Question

Find the smallest number which should be multiplied to 8788 to obtain a perfect cube

Answer

**step1** Understanding a perfect cube

A perfect cube is a whole number that can be made by multiplying another whole number by itself three times. For example, $$27$$ is a perfect cube because $$3 \times 3 \times 3 = 27$$. When we break a perfect cube down into its smallest multiplication parts, each specific part will appear in groups of three.

**step2** Breaking down 8788 into its smallest multiplication parts

We need to find the smallest multiplication parts of 8788. We do this by dividing 8788 by the smallest numbers that go into it evenly, until we can't divide anymore.
First, 8788 is an even number, so we can divide it by 2:
$$8788 \div 2 = 4394$$
Next, 4394 is also an even number, so we divide it by 2 again:
$$4394 \div 2 = 2197$$
Now we have 2197. Let's try dividing it by other small numbers. After checking, we find that 2197 can be divided by 13:
$$2197 \div 13 = 169$$
Finally, 169 can also be divided by 13:
$$169 \div 13 = 13$$
So, the number 8788 can be written as the multiplication of its smallest parts: $$2 \times 2 \times 13 \times 13 \times 13$$.

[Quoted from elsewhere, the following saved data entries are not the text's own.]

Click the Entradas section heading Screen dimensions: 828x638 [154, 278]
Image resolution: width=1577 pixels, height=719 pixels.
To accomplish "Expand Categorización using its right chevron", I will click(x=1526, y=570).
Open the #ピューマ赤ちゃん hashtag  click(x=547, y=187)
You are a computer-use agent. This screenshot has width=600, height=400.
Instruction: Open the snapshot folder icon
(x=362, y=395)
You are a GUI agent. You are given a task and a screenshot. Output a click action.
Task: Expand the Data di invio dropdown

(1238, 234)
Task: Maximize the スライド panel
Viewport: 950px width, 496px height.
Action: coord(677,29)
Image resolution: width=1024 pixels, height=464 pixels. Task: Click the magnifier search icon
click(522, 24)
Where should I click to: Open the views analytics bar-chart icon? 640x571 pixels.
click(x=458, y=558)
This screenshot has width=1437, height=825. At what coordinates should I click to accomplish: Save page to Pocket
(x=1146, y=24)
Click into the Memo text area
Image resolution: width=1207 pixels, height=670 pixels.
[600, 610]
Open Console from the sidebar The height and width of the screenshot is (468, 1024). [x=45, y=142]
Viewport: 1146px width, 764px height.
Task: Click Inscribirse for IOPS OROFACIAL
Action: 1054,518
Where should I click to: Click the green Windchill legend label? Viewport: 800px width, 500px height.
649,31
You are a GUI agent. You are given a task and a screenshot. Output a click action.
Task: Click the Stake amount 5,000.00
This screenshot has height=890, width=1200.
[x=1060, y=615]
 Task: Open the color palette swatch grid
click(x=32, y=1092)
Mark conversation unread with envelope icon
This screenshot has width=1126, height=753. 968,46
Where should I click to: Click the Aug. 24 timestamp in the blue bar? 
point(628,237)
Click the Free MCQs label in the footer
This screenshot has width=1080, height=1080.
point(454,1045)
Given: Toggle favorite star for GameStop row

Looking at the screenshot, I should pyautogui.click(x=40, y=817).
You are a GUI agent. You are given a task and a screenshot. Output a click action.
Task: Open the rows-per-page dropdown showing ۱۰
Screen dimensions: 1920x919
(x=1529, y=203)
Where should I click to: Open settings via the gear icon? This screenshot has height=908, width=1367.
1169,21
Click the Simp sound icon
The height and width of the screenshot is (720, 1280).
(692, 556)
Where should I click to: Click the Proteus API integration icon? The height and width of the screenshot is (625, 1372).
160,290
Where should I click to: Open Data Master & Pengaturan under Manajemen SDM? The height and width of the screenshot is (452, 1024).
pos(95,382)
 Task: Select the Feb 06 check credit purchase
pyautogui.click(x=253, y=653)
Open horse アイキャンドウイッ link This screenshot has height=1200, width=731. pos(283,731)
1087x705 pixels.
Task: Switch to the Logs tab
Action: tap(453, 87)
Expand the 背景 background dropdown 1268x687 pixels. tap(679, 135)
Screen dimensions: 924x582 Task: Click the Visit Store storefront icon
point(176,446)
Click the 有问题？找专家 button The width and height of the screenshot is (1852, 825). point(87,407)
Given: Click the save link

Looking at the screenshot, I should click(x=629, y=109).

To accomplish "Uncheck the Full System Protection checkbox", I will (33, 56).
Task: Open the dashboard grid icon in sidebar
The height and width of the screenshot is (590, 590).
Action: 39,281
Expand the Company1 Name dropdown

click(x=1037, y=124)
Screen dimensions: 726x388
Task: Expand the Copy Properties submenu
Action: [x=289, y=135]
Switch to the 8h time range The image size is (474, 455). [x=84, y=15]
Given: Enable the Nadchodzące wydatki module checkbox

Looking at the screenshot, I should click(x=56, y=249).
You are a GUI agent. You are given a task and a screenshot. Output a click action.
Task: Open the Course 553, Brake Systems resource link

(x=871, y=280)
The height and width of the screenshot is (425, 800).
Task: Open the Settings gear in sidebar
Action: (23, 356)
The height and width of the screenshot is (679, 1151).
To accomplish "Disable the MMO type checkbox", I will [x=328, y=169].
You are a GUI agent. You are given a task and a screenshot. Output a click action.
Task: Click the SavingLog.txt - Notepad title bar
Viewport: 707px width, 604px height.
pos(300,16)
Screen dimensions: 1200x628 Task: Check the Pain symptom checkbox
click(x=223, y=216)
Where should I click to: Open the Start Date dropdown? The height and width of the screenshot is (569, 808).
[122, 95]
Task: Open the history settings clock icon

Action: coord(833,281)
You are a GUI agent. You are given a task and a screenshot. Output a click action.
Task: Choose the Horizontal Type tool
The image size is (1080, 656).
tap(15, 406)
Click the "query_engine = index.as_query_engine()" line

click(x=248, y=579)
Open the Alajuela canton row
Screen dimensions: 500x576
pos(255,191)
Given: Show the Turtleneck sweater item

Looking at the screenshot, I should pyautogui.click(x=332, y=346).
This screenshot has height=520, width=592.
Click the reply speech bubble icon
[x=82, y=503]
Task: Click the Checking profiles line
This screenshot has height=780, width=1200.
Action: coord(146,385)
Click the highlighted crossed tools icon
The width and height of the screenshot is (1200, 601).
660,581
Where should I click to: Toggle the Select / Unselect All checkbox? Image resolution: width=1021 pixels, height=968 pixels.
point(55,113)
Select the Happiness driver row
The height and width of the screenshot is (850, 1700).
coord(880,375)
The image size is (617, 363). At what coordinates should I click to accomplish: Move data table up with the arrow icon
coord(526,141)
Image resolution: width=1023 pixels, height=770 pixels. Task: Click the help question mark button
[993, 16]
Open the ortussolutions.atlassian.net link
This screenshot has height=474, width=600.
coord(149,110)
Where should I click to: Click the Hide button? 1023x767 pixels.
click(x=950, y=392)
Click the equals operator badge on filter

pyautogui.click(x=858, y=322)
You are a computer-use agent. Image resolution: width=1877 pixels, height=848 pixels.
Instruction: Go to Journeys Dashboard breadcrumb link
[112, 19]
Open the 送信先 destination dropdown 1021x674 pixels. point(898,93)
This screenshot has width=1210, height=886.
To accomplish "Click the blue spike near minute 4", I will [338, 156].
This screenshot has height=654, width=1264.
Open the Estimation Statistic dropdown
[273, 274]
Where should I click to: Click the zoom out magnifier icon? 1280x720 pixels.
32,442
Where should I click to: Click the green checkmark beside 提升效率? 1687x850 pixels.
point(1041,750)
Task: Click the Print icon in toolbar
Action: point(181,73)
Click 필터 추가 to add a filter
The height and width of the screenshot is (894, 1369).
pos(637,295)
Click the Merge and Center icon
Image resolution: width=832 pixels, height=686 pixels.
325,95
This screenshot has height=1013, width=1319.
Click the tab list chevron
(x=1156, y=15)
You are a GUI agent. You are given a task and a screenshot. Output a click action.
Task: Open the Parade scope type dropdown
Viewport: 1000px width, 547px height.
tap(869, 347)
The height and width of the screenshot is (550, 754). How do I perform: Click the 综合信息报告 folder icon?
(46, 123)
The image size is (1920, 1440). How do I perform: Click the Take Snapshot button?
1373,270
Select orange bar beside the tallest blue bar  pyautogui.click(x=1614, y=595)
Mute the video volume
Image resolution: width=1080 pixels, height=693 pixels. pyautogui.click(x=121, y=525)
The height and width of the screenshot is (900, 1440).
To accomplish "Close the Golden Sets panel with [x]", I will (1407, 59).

**step3** Identifying missing parts for a perfect cube

Now, let's look at the groups of these smallest multiplication parts we found for 8788:
We have two '2's: $$2 \times 2$$
We have three '13's: $$13 \times 13 \times 13$$
For a number to be a perfect cube, each type of smallest part must appear in groups of three.
The '13's are already in a complete group of three ($$13 \times 13 \times 13$$).
However, the '2's are only in a group of two ($$2 \times 2$$). To make this a complete group of three, we need one more '2'.

**step4** Calculating the smallest number to multiply

To make the group of '2's into a group of three, we need to multiply 8788 by one more '2'.
So, the smallest number we should multiply 8788 by is 2.
Let's check what happens when we multiply 8788 by 2:
$$8788 \times 2 = 17576$$
Now let's see if 17576 is a perfect cube using its smallest parts:
$$17576 = (2 \times 2 \times 13 \times 13 \times 13) \times 2$$
$$17576 = 2 \times 2 \times 2 \times 13 \times 13 \times 13$$
We now have three '2's and three '13's. We can group them:
$$17576 = (2 \times 13) \times (2 \times 13) \times (2 \times 13)$$
$$17576 = 26 \times 26 \times 26$$
Since 17576 is $$26 \times 26 \times 26$$, it is a perfect cube. The smallest number that should be multiplied to 8788 to obtain a perfect cube is 2.